*** Opening of Recorded information ***

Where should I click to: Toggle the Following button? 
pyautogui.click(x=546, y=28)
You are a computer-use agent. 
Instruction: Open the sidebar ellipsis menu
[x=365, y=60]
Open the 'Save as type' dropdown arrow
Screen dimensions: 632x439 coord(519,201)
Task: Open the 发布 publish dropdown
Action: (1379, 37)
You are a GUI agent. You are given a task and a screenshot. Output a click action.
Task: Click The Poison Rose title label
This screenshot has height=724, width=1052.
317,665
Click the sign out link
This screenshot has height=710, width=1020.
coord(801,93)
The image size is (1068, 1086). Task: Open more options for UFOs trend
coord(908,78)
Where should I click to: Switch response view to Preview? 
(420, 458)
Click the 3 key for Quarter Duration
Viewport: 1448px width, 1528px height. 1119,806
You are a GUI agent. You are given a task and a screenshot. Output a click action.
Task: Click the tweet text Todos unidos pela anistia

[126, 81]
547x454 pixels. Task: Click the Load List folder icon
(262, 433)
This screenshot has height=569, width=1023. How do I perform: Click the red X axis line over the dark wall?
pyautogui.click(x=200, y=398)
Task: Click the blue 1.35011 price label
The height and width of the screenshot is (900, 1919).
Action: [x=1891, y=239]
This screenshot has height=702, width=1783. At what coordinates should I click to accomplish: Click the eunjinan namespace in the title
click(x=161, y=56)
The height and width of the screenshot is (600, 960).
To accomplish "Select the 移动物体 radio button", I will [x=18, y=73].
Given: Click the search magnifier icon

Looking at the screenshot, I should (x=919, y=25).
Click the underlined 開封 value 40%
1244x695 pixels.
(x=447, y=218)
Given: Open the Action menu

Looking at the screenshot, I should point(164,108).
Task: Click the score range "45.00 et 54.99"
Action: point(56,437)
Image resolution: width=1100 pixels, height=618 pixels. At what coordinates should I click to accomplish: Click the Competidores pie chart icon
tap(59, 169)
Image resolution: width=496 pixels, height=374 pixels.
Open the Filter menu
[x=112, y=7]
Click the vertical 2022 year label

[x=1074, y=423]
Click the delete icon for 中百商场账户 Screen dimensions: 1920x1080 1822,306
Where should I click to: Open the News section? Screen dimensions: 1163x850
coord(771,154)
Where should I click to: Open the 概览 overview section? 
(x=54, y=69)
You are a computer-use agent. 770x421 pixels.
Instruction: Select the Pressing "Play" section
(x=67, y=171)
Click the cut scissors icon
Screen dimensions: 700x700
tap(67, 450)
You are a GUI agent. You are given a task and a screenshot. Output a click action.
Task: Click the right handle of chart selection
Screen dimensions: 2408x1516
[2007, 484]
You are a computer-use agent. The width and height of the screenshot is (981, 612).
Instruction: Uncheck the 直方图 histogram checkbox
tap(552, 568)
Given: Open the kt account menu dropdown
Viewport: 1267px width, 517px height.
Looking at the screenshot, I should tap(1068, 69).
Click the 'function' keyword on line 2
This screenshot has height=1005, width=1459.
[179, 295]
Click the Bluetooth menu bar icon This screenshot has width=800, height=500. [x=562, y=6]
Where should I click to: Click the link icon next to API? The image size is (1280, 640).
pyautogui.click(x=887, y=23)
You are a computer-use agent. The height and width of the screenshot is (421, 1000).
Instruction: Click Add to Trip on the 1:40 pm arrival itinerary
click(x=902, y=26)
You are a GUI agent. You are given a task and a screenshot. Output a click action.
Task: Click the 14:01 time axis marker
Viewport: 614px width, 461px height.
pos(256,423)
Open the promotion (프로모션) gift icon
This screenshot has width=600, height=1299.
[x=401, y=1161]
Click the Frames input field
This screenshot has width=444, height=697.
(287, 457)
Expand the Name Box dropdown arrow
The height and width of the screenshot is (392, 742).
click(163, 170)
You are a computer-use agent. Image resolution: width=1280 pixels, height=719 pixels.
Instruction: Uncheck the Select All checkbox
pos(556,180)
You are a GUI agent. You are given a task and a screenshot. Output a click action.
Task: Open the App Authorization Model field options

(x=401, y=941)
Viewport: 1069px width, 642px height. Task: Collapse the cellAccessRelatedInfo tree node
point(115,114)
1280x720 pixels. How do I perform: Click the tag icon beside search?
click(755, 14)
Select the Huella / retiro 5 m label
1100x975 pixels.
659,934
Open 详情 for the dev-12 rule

*** Close of Recorded information ***

About this exercise:
Find each line in the listing above that contains "computer", and copy that line.

Solution for this problem:
You are a computer-use agent. 
You are a computer-use agent. 770x421 pixels.
You are a computer-use agent. The width and height of the screenshot is (981, 612).
You are a computer-use agent. The height and width of the screenshot is (421, 1000).
You are a computer-use agent. Image resolution: width=1280 pixels, height=719 pixels.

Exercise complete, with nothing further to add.